▶ What to do: Write out again, exactly, the lines below starting at the one with "You are a computer-use agent. 1230x656" and ending at the one with "Task: Open the EASYmaxx".

=== Section Start ===

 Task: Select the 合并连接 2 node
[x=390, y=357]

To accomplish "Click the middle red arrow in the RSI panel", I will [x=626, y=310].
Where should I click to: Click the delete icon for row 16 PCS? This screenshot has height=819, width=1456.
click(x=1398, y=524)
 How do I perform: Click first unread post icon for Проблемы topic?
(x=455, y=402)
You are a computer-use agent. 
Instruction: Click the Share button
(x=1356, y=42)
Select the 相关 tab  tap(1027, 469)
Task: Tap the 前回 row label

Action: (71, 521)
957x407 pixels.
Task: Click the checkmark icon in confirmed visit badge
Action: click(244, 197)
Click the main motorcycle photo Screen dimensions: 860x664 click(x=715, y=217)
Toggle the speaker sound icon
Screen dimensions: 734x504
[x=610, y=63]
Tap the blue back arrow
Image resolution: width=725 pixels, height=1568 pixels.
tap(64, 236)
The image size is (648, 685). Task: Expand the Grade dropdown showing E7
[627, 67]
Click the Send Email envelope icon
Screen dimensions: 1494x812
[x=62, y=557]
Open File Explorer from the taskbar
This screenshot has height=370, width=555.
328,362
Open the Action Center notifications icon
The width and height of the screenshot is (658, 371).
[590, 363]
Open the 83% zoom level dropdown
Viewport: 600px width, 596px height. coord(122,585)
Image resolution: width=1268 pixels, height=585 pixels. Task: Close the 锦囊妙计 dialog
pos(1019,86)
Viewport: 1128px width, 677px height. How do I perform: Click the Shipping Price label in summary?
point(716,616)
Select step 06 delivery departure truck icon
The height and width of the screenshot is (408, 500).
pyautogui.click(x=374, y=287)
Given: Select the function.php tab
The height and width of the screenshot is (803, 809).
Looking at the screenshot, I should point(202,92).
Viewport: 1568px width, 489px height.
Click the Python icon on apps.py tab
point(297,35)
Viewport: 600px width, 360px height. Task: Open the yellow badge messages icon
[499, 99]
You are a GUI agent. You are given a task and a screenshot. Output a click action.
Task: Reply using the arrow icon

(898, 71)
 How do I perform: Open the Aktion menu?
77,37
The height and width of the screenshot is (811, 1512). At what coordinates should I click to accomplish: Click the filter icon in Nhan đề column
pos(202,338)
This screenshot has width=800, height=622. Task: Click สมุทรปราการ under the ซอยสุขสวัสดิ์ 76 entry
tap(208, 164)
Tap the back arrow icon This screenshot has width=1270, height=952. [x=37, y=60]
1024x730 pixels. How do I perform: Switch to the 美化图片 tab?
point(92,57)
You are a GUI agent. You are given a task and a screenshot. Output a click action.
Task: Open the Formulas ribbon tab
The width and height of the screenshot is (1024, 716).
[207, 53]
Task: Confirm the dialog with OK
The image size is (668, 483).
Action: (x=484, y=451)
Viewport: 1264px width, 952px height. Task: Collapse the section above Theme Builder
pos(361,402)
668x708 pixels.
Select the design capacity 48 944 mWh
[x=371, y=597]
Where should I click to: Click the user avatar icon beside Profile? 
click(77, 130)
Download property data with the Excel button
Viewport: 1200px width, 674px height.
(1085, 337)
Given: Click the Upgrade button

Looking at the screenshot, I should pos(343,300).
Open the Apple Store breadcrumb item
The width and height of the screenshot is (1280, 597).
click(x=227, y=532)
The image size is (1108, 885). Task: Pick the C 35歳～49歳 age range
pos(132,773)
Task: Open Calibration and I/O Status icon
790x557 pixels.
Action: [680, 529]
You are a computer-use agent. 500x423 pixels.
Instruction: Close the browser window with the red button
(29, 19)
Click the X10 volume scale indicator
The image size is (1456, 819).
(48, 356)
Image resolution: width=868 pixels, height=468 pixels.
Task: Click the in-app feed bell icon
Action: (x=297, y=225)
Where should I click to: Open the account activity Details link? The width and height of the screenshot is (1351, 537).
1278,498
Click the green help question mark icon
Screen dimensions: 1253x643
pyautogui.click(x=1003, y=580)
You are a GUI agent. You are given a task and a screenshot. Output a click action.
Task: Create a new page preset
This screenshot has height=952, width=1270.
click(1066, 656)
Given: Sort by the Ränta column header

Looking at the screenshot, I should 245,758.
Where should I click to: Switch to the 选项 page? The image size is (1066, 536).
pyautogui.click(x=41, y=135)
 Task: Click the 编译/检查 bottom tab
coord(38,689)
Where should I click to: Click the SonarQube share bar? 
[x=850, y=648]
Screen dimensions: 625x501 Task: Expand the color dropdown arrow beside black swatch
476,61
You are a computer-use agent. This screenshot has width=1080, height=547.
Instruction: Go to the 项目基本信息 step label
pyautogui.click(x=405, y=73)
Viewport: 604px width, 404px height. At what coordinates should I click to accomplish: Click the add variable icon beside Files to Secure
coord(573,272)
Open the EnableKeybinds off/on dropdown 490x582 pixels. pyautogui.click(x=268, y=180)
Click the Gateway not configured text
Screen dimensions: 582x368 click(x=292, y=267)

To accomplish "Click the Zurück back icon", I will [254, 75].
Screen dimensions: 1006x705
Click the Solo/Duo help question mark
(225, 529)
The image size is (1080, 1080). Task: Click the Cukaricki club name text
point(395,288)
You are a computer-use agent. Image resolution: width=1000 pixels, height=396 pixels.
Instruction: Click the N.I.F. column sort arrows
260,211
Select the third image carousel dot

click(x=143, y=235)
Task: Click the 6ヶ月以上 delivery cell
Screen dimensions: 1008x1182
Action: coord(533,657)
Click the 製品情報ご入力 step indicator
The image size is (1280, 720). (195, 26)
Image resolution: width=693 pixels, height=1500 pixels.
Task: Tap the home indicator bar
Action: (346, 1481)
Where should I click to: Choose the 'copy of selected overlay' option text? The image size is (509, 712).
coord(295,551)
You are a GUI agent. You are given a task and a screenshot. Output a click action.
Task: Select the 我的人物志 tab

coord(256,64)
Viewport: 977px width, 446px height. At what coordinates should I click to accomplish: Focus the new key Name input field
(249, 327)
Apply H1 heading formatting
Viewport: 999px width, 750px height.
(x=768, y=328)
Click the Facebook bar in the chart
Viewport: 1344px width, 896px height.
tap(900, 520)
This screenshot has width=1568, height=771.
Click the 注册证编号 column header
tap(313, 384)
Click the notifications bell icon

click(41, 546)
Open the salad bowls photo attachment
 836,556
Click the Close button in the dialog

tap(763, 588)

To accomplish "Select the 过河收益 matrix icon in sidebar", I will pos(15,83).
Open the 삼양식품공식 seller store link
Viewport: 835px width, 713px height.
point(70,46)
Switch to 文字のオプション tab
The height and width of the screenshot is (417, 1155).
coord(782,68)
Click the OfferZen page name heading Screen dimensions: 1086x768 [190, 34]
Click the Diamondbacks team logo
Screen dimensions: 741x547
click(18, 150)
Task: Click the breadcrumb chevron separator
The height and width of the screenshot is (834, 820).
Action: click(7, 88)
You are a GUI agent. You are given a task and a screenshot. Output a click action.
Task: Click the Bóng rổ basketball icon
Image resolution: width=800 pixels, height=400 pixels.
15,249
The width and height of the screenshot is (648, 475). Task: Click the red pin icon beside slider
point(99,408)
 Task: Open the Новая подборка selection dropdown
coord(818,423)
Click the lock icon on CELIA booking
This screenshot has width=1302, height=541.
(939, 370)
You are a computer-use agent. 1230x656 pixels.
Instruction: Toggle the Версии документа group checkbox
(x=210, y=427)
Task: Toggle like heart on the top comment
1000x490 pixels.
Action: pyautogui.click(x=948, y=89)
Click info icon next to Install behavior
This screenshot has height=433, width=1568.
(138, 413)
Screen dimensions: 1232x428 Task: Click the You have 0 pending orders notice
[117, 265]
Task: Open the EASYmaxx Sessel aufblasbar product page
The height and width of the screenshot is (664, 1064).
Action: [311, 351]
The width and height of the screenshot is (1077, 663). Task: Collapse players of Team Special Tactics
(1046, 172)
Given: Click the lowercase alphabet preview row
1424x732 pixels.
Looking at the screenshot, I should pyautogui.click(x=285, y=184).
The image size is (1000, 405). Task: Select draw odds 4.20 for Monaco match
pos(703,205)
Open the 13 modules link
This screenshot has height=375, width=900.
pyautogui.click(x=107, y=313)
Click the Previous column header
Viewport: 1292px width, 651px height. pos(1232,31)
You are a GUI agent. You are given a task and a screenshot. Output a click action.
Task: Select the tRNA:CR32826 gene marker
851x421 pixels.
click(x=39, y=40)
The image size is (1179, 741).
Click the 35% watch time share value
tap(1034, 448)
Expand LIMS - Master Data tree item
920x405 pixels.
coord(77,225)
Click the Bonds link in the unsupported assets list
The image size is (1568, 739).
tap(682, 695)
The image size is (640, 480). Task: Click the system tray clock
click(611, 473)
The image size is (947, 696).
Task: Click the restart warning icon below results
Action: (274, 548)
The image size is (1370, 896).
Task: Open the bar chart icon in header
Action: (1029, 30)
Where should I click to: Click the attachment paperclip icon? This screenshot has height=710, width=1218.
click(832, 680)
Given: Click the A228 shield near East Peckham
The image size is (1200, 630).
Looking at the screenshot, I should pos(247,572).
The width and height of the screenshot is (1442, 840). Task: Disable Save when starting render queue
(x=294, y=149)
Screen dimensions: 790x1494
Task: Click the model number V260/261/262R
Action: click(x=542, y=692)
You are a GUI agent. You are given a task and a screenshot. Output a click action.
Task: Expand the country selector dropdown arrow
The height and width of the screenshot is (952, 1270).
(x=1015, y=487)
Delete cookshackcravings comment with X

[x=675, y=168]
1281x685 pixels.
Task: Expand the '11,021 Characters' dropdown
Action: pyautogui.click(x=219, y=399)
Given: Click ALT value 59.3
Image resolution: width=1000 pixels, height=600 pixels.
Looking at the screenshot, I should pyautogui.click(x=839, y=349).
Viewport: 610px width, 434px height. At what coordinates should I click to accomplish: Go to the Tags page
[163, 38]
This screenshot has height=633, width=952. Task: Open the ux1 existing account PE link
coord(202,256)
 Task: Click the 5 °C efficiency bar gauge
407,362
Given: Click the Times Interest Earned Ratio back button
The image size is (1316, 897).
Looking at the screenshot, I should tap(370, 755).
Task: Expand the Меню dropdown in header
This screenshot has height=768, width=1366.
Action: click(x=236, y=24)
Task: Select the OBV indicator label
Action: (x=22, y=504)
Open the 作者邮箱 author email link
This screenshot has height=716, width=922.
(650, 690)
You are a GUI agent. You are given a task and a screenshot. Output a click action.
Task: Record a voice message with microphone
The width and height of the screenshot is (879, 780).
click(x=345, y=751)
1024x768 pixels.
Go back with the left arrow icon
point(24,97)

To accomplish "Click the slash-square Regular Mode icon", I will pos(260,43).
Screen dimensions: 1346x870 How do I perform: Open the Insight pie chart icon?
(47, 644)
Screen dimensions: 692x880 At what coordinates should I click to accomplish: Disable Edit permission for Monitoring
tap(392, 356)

=== Section End ===

▶ Answer area:
You are a computer-use agent. 1230x656 pixels.
Instruction: Toggle the Версии документа group checkbox
(x=210, y=427)
Task: Toggle like heart on the top comment
1000x490 pixels.
Action: pyautogui.click(x=948, y=89)
Click info icon next to Install behavior
This screenshot has height=433, width=1568.
(138, 413)
Screen dimensions: 1232x428 Task: Click the You have 0 pending orders notice
[117, 265]
Task: Open the EASYmaxx Sessel aufblasbar product page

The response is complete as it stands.